Stated exercise => Output as a numbered list the part of the listing that opens with the line containing "Where should I click to: Click divider" and closes with the line containing "pos(96,638)", leaving out blank lines.

-- Start of Dataset records --

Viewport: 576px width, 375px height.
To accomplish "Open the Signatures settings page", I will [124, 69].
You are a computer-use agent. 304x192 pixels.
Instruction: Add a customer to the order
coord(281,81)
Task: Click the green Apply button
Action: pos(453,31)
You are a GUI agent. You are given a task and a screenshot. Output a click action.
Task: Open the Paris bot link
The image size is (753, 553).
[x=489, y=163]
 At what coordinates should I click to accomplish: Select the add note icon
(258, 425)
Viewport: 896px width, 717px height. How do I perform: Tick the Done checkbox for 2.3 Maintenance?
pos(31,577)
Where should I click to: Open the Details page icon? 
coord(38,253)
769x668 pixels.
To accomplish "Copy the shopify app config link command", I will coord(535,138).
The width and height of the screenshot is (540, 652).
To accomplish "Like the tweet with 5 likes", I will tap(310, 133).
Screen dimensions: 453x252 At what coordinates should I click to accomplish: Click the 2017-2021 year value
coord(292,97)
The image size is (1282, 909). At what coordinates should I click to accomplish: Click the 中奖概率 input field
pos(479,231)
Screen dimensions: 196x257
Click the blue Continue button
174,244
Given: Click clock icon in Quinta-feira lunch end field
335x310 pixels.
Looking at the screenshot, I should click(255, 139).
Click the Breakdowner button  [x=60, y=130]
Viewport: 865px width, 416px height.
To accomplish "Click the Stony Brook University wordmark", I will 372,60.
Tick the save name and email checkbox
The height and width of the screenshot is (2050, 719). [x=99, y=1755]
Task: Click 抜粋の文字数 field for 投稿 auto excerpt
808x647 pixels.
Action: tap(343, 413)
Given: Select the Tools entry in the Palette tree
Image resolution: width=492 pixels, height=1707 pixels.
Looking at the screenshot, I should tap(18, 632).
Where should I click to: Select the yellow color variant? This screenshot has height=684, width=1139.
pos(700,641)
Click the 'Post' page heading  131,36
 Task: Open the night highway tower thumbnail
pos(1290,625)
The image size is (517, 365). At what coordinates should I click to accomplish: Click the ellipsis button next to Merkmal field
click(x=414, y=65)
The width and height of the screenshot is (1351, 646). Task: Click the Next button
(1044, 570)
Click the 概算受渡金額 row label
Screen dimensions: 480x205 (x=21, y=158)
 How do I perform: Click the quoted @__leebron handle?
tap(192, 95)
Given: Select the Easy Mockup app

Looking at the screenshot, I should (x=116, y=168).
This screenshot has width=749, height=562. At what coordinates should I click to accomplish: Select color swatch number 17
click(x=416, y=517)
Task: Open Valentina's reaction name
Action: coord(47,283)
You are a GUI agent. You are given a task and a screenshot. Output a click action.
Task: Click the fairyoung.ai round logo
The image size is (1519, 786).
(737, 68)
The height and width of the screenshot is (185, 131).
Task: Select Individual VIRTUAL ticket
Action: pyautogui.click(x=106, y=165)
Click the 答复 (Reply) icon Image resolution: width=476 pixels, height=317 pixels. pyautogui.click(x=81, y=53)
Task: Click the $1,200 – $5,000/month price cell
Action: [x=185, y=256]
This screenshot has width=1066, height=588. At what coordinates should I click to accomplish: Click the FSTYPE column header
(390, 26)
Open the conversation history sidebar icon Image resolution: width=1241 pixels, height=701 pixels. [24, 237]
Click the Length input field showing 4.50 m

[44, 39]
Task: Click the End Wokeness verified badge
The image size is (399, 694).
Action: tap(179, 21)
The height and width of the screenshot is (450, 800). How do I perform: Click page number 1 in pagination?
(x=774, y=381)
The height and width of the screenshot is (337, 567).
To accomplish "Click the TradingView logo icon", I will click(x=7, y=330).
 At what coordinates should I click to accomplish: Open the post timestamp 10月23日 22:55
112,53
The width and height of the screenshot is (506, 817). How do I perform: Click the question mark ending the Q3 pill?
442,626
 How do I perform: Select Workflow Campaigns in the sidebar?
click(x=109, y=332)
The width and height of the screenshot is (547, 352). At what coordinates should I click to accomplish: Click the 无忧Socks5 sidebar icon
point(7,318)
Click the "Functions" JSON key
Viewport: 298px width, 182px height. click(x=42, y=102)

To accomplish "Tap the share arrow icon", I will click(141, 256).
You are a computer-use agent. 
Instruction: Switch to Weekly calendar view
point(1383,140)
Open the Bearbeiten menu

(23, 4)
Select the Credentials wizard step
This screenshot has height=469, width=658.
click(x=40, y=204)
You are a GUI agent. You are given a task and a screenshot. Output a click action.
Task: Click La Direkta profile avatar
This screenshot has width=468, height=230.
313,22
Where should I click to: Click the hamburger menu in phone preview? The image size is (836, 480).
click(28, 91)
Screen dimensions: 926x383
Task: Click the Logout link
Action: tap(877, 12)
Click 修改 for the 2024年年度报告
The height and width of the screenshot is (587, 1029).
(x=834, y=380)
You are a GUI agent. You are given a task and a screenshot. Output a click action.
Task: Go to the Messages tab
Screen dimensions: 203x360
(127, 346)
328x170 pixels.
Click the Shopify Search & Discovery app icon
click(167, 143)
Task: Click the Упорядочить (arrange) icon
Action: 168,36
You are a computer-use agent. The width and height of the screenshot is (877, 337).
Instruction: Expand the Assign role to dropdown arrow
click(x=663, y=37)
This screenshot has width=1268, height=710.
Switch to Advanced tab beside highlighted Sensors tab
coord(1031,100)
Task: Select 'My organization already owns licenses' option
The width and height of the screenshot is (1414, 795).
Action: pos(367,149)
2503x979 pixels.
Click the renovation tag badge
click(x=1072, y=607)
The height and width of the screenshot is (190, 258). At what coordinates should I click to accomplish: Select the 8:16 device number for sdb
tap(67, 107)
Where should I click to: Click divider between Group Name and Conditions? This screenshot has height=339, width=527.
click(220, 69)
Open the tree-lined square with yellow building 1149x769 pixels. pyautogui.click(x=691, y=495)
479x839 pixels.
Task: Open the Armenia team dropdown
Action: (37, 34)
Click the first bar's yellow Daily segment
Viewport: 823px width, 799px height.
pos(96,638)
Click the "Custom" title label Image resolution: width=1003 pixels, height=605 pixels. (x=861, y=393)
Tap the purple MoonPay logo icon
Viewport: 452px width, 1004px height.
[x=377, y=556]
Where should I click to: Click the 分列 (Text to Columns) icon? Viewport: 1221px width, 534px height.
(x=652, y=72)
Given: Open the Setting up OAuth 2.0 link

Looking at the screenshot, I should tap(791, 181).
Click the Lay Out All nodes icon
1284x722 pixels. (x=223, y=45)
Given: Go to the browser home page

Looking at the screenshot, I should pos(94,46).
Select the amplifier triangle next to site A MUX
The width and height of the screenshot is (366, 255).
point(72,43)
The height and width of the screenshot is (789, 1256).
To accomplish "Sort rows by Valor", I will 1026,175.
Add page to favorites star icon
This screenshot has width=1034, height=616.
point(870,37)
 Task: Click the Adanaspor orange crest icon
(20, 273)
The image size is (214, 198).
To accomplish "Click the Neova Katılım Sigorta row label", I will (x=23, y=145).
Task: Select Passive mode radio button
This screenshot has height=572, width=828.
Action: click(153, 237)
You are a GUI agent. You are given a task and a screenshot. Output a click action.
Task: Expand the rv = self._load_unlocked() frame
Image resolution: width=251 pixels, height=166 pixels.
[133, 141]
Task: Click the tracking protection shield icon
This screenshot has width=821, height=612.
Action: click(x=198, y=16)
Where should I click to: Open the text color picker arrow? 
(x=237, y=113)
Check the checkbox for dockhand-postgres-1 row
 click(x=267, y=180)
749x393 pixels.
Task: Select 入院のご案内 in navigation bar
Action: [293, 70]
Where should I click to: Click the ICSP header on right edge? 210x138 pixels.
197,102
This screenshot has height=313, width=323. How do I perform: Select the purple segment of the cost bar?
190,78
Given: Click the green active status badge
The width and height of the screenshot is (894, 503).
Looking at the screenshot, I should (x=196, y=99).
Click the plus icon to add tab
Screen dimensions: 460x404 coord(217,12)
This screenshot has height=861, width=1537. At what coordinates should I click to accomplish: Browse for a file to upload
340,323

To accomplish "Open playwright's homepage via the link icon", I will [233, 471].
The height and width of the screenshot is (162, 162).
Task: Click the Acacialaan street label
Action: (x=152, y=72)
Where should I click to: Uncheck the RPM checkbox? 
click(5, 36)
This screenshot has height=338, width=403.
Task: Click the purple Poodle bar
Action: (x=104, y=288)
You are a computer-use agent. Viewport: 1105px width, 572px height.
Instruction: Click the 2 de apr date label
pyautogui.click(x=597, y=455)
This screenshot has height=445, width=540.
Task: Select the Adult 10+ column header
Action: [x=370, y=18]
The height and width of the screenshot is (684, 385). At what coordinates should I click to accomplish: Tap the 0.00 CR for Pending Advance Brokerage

-- End of Dataset records --

Exercise answer =>
1. Where should I click to: Click divider between Group Name and Conditions? This screenshot has height=339, width=527.
2. click(220, 69)
3. Open the tree-lined square with yellow building 1149x769 pixels. pyautogui.click(x=691, y=495)
4. 479x839 pixels.
5. Task: Open the Armenia team dropdown
6. Action: (37, 34)
7. Click the first bar's yellow Daily segment
8. Viewport: 823px width, 799px height.
9. pos(96,638)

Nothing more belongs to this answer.